OLMES AI: We present OLMES (Oracle LLM Evaluation System), a novel approach that uses LLMs to evaluate the correctness of other LLMs on complex tasks such as mathematics, reasoning, and code. OLMES is particularly well-suited for cases where the answer space is large or otherwise not amenable to string-matching or automatic checking. OLMES treats an LLM as an oracle that makes judgements on the correctness of model responses. It is a generalizable system for using LLMs to evaluate the correctness of other LLMs. OLMES is fundamentally an LLM-as-judge system that is (1) carefully engineered to maximize accuracy and (2) calibrated so that its confidence scores accurately reflect the probability that a judgment is correct. We first prompt a strong, capable model to use a rubric and give its assessment of a problem-solving attempt, as well as its confidence. Then in a novel innovation, we use the concept of Bayesian updating to create a meta-evaluation of this initial evaluation, and come up with a more accurate confidence score. We do this by using LLM evaluators of two types: 1. First-party evaluator: This is the same LLM that we're evaluating, so a GPT-4 is evaluating another GPT-4's solution. 2. Third-party evaluator: This is a different LLM than the one we're evaluating. This can sometimes see patterns that the first-party evaluator misses. We find that OLMES is competitive with and sometimes even exceeds human evaluation on our testing benchmarks.
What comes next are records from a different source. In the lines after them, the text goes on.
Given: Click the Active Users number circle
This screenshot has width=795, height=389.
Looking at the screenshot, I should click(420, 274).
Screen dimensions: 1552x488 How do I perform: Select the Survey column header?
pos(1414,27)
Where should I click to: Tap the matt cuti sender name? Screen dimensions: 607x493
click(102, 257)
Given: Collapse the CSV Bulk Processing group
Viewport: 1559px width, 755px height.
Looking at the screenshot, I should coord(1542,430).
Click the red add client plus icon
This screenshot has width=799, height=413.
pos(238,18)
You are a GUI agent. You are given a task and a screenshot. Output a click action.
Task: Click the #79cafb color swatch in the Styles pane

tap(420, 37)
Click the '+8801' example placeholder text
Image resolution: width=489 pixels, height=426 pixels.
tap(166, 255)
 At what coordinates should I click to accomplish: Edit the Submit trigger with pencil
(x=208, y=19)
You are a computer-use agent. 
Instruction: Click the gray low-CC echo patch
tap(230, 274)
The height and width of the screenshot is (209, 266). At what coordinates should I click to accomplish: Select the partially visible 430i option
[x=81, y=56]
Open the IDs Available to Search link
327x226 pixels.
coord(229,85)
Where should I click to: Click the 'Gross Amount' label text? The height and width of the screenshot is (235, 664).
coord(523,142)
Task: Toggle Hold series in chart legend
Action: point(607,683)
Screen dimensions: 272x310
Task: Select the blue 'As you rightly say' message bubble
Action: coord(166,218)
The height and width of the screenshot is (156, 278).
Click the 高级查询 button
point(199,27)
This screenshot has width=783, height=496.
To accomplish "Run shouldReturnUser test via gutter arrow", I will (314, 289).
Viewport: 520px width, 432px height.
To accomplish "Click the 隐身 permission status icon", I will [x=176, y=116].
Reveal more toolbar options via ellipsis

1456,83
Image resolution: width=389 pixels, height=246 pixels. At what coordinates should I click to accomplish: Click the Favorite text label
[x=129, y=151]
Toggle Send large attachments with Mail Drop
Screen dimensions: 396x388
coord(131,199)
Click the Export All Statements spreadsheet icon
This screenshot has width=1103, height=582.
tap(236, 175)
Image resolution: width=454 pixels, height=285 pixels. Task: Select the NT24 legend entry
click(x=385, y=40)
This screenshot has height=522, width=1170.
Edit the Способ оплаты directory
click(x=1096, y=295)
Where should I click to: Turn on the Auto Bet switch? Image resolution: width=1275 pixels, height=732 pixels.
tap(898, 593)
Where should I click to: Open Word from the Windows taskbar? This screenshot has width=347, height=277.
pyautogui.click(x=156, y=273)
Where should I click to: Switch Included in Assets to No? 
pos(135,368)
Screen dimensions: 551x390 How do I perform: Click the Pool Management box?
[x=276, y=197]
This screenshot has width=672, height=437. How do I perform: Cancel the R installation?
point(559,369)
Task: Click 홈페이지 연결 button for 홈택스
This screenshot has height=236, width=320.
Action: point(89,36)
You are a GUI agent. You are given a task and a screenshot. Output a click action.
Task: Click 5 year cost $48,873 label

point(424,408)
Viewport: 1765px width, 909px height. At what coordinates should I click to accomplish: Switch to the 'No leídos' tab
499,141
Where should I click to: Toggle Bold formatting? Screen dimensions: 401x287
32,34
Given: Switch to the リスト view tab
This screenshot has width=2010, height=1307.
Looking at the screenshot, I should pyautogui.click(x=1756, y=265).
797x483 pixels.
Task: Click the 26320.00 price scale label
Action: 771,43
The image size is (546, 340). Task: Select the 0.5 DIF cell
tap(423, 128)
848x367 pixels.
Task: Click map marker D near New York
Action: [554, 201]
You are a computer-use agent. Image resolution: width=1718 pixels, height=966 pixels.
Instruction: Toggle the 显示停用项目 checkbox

Across our tasks it averages over 90% accuracy in grading model responses. • Self-reported

80.9%

Reasoning

Logical reasoning and analysis

BIG-Bench Hard

OLMES () • Self-reported

69.1%

DROP

# OLMES () OLMES — LLM [Tyen et al., TACL 2023], OLMES : 1) 2) 3) 4) : - () - • Self-reported

59.4%

Other Tests

Specialized benchmarks

AIME 2024

Not specified • Self-reported

81.2%

AlpacaEval 2.0

Score • Self-reported

62.7%

Arena Hard

Arena Hard - evaluation AI: I'll translate the text according to the requirements • Self-reported

57.6%

AttaQ

Not specified (OLMES) • Self-reported

88.5%

HumanEval+

# OLMES OLMES (), OLMES "" OLMES, "" (). evaluation • Self-reported

86.1%

IFEval

# OLMES OLMES () — LLM, OLMES : LLM. ## OLMES? OLMES : ``` ``` LLM: 1. 2. 3. ## ? OLMES LLM OLMES LLM ## OLMES - ****: ****: ****: LLM. - ****: ## OLMES OLMES : - **OLMES**: "" - **OLMES**: "" - **OLMES**: "" ## • Self-reported

74.8%

MATH-500

Not specified • Self-reported

69.0%

PopQA

Score • Self-reported

26.2%

License & Metadata

License

apache_2_0

Announcement Date

April 16, 2025

Last Updated

July 19, 2025

Similar Models

All Models

Granite 3.3 8B Base

IBM

MM8.2B

Best score:0.9 (HumanEval)

Released:Apr 2025

IBM Granite 4.0 Tiny Preview

IBM

7.0B

Best score:0.8 (HumanEval)

Released:May 2025

Phi-4-multimodal-instruct

Microsoft

MM5.6B

Released:Feb 2025

Price:$0.05/1M tokens

Gemini 1.5 Flash 8B

Google

MM8.0B

Best score:0.4 (GPQA)

Released:Mar 2024

Price:$0.07/1M tokens

Gemma 3n E2B

Google

MM8.0B

Best score:0.5 (ARC)

Released:Jun 2025

MedGemma 4B IT

Google

MM4.3B

Released:May 2025

Gemma 3 4B

Google

MM4.0B

Best score:0.7 (HumanEval)

Released:Mar 2025

Price:$0.02/1M tokens

Gemma 3n E4B Instructed LiteRT Preview

Google

MM1.9B

Best score:0.8 (HumanEval)

Released:May 2025

Recommendations are based on similarity of characteristics: developer organization, multimodality, parameter size, and benchmark performance. Choose a model to compare or go to the full catalog to browse all available AI models.